--- Provided text ---
________________________________________

Of course, PINNs and their variants might have other advantages that standard numerical methods don't -- for instance problems with complex geometries, very high-dimensional problems (such as Radiative transfer, see Mishra and Molinaro JQSRT for instance) or parametric problems. However, the authors do not consider any of these problems and restrict their attention to simple problems where numerical solver baselines are several orders of magnitude faster, diminishing the impact of their contribution.

问题

Last sentence of Page4 and first sentence of page 5; you say that transfer learning is performed by solely updating the weights in the last hidden layer per time step. However in Algorithm 1 (page 5, line 10) it seems that all the parameters are updated after initializing them from the trained parameter at previous time-step. Which one is it ?
Please address the questions that arise in the weaknesses section, particularly about novelty and numerical baselines.
How do you choose the time-step for the Crank-Nicolson method ? In particular, can you choose large time-steps for stiff problems. In that case, please demonstrate how the method performs by considering the following wave equation:

$u_t + \frac{a+b}{2} u_x + \frac{b-a}{2} v_x = 0, v_t + \frac{b-a}{2} u_x + \frac{a+b}{2} v_x = 0$ . You can use transparent boundary conditions -- the two wave speeds are a and b. Choose a << b to make the problem stiff and see how the time-step can be chosen.

2023-11-15

W1. Novelty. The novelty of the paper is that we contribute to the PINN community by rediscovering the good performance of the discrete PINNs applied to solve evolutionary PDEs, both theoretically and numerically. The discrete PINNs are thought to be time-consuming and seldom applied in the PINNs literature. In our paper, we have reduced the computational time with the transfer learning techniques and given an error estimate result. For comparison to related works like Runge-Kutta, classical numerical methods such as explicit Runge-Kutta suffer from stability constraints in time step and space step sizes, and implicit Runge-Kutta methods suffer from solving nonlinear equations many times, while our method is stable and easy to approximate in space by neural networks in every time stamp.

W2. Rationale and Numerical Experiments. We insist that it is unfair to compare the solving time of PINNs and traditional numerical methods. Traditional methods have been carefully designed for decades while PINNs are still developing. PINNs and their variants also have advantages in problems with complex geometries and parametric PDEs. The main contribution of our paper is the progress made on the PINN communities.

________________________________________

--- Rows ---
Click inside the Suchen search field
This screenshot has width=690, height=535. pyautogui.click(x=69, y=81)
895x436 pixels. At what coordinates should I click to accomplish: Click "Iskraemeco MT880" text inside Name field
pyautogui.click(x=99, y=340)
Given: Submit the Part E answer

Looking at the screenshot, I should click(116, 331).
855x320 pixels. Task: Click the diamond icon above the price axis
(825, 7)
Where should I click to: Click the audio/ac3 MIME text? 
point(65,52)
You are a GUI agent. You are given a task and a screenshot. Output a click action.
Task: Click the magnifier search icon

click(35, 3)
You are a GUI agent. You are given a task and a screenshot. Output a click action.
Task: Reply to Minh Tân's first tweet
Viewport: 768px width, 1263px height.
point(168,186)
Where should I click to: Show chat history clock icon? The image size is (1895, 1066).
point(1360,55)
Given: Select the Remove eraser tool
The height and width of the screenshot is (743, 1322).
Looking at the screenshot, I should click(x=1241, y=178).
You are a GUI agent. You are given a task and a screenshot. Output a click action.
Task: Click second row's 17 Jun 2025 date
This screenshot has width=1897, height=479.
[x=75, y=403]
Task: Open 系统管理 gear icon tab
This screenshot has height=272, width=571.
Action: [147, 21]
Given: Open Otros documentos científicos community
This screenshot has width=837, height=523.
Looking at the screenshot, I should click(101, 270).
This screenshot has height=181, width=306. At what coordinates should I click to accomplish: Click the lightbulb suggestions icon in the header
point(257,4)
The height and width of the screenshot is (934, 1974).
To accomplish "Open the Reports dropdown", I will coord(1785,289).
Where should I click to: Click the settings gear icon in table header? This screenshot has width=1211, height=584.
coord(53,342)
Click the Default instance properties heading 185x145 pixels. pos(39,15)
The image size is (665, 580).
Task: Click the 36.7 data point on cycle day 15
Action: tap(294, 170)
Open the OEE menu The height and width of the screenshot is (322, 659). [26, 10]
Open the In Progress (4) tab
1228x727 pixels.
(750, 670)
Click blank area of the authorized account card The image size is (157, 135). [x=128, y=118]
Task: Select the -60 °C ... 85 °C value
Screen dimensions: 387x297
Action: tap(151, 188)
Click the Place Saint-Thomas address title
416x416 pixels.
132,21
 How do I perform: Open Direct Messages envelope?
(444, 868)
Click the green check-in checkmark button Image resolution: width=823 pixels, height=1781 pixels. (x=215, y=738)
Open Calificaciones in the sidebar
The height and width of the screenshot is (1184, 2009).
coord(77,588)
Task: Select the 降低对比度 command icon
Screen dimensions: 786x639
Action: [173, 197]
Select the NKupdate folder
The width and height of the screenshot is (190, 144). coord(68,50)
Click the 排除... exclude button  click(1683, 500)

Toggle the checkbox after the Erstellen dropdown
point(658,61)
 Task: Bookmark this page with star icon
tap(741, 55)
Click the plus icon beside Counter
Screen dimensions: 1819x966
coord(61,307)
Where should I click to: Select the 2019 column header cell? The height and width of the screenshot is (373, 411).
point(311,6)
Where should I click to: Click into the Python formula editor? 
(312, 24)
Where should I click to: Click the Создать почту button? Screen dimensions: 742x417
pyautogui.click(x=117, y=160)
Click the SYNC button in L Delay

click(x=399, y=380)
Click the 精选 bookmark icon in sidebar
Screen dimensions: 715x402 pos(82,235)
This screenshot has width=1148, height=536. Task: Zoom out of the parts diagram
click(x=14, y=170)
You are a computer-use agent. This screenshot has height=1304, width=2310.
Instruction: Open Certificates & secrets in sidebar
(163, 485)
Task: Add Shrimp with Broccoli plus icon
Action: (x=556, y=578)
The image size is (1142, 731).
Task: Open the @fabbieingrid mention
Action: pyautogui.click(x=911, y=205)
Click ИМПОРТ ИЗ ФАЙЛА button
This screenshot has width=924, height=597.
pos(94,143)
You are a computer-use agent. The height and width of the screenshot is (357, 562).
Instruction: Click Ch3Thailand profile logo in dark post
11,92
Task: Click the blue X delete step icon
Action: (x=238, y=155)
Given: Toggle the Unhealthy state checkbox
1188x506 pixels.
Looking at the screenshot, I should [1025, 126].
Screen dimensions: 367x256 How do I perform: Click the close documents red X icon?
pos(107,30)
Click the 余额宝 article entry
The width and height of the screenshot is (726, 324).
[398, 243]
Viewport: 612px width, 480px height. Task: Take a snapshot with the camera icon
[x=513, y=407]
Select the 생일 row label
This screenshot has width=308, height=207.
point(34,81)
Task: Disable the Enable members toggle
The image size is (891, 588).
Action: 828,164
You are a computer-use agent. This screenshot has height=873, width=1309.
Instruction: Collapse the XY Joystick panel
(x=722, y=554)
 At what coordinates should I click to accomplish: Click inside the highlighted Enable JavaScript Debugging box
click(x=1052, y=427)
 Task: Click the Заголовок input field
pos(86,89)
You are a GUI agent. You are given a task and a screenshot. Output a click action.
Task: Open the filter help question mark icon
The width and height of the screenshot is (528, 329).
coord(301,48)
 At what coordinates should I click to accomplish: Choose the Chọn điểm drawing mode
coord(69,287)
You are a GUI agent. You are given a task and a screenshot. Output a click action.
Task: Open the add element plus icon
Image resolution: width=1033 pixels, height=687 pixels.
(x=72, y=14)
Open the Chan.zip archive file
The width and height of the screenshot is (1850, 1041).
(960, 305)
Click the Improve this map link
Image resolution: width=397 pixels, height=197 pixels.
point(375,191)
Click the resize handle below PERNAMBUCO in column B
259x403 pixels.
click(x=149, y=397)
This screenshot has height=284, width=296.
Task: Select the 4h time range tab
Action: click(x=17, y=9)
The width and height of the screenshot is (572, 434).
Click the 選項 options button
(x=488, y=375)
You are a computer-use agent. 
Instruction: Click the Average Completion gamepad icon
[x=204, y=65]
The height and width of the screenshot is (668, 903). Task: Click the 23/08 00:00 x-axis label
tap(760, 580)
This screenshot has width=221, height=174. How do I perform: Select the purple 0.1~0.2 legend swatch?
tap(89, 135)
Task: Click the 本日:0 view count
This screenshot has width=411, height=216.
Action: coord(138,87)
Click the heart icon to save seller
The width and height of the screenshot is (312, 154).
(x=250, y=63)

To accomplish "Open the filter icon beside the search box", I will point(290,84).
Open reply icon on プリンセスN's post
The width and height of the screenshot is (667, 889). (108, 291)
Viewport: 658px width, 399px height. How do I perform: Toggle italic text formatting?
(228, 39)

________________________________________

--- Objective 1 ---
Answer these from the PINN review exchange:
(a) Which page and line of Algorithm 1 does the reviewer cite as seeming to update all the parameters?
(b) What are the two wave speeds in the suggested wave equation?
(c) According to the authors, what do implicit Runge-Kutta methods suffer from?
--- Objective 2 ---
Reproduce the stretch of the PINN review exchange from "W2. Rationale and" through "the PINN communities.", word for word.
Answer from the text alone, with no outside knowledge.

--- Complete output 1 ---
(a) Page 5, line 10.
(b) a and b.
(c) Solving nonlinear equations many times.

--- Complete output 2 ---
W2. Rationale and Numerical Experiments. We insist that it is unfair to compare the solving time of PINNs and traditional numerical methods. Traditional methods have been carefully designed for decades while PINNs are still developing. PINNs and their variants also have advantages in problems with complex geometries and parametric PDEs. The main contribution of our paper is the progress made on the PINN communities.